A separate and stricter disclosure rule kicks in when any single investor crosses the 5% ownership threshold. At that point, the investor must file a Schedule 13D (or 13G for passive investors) with the SEC, and must amend the filing whenever their stake changes by one percentage point or more.8Federal Register. Modernization of Beneficial Ownership Reporting This means any major shift in ownership at the top gets flagged publicly and quickly. The concentration of Vertiv’s stock among a handful of large asset managers gives those firms meaningful influence over corporate governance, from board elections to environmental and executive pay policies.
Vertiv’s officers and directors own a much smaller slice of the company than its institutional investors, but their holdings still matter as a signal of confidence. According to the company’s 2026 proxy statement, all 20 directors and executive officers combined hold about 4.2 million shares, representing approximately 1.10% of the outstanding stock.9Vertiv Holdings Co. 2026 Proxy Statement and Notice of Annual Meeting of Stockholders
CEO Giordano Albertazzi is the largest individual insider holder, with beneficial ownership of roughly 1.63 million shares. Most of that figure comes from stock options exercisable within 60 days rather than shares he holds outright. Executive Chairman David Cote holds about 481,600 shares, including options held through a trust and shares owned by his spouse.9Vertiv Holdings Co. 2026 Proxy Statement and Notice of Annual Meeting of Stockholders Board members commonly receive equity as part of their compensation, which keeps their personal financial interests tied to how the stock performs.
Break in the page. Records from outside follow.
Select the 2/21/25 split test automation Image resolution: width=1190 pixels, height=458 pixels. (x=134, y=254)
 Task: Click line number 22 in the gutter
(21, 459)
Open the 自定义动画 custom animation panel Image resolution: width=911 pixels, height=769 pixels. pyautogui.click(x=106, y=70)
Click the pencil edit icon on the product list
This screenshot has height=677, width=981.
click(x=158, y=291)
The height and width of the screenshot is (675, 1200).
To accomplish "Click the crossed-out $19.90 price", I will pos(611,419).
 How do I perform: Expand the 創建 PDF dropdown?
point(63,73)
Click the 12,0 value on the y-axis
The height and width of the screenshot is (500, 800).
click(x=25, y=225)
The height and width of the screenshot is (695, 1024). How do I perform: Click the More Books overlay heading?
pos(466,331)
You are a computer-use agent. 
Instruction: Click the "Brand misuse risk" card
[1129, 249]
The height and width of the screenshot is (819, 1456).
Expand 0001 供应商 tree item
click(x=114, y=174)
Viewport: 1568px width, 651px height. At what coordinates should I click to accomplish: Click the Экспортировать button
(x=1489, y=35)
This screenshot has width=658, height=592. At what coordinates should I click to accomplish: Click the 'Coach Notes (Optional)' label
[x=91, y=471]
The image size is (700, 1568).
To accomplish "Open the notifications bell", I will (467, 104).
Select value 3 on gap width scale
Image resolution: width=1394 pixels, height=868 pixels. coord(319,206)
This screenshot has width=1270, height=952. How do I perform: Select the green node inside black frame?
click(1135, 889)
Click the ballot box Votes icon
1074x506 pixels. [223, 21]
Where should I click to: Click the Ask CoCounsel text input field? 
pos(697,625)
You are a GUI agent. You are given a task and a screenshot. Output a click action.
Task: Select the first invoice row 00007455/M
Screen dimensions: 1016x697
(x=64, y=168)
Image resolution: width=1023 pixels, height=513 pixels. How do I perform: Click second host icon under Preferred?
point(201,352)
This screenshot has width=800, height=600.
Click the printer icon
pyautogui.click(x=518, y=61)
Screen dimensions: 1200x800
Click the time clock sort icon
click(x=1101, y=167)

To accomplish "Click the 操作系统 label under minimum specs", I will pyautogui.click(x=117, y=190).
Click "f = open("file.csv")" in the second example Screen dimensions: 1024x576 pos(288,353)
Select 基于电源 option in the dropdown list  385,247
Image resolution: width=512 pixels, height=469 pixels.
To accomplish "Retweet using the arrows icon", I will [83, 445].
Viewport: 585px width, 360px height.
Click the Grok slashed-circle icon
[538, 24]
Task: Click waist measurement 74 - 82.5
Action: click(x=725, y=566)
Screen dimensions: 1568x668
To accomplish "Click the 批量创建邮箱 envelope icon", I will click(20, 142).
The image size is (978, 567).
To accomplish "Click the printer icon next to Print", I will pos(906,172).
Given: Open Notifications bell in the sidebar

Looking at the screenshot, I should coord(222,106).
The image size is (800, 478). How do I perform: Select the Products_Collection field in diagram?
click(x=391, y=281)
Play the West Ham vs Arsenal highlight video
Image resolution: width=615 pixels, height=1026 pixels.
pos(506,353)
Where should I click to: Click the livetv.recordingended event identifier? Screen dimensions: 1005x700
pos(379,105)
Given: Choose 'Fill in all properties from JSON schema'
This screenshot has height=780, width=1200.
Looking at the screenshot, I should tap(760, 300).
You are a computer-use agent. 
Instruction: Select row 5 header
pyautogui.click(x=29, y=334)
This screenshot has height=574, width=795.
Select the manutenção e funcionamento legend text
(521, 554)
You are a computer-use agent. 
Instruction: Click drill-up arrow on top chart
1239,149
Federal securities laws require insiders to disclose every purchase or sale of company stock by filing Form 4 with the SEC within two business days of the transaction.10Securities and Exchange Commission. Insider Transactions and Forms 3, 4, and 5 These filings are public, so anyone can track whether executives are buying more shares or cashing out. Regulators also monitor these transactions for insider trading, and the penalties are severe: a willful violation of federal securities law can result in up to 20 years in prison and a fine of up to $5 million for an individual.11GovInfo. 15 USC 78ff – Penalties
Vertiv pays a small cash dividend, though it is not the primary way the company returns value to shareholders. As of mid-2026, the trailing twelve-month dividend payout was $0.25 per share, translating to a yield of roughly 0.08%. For context, that yield is a fraction of what traditional dividend stocks offer, which reflects the fact that Vertiv has prioritized reinvesting in growth over distributing cash. Shareholders who own VRT are primarily betting on stock price appreciation driven by the expanding data center market rather than collecting meaningful dividend income.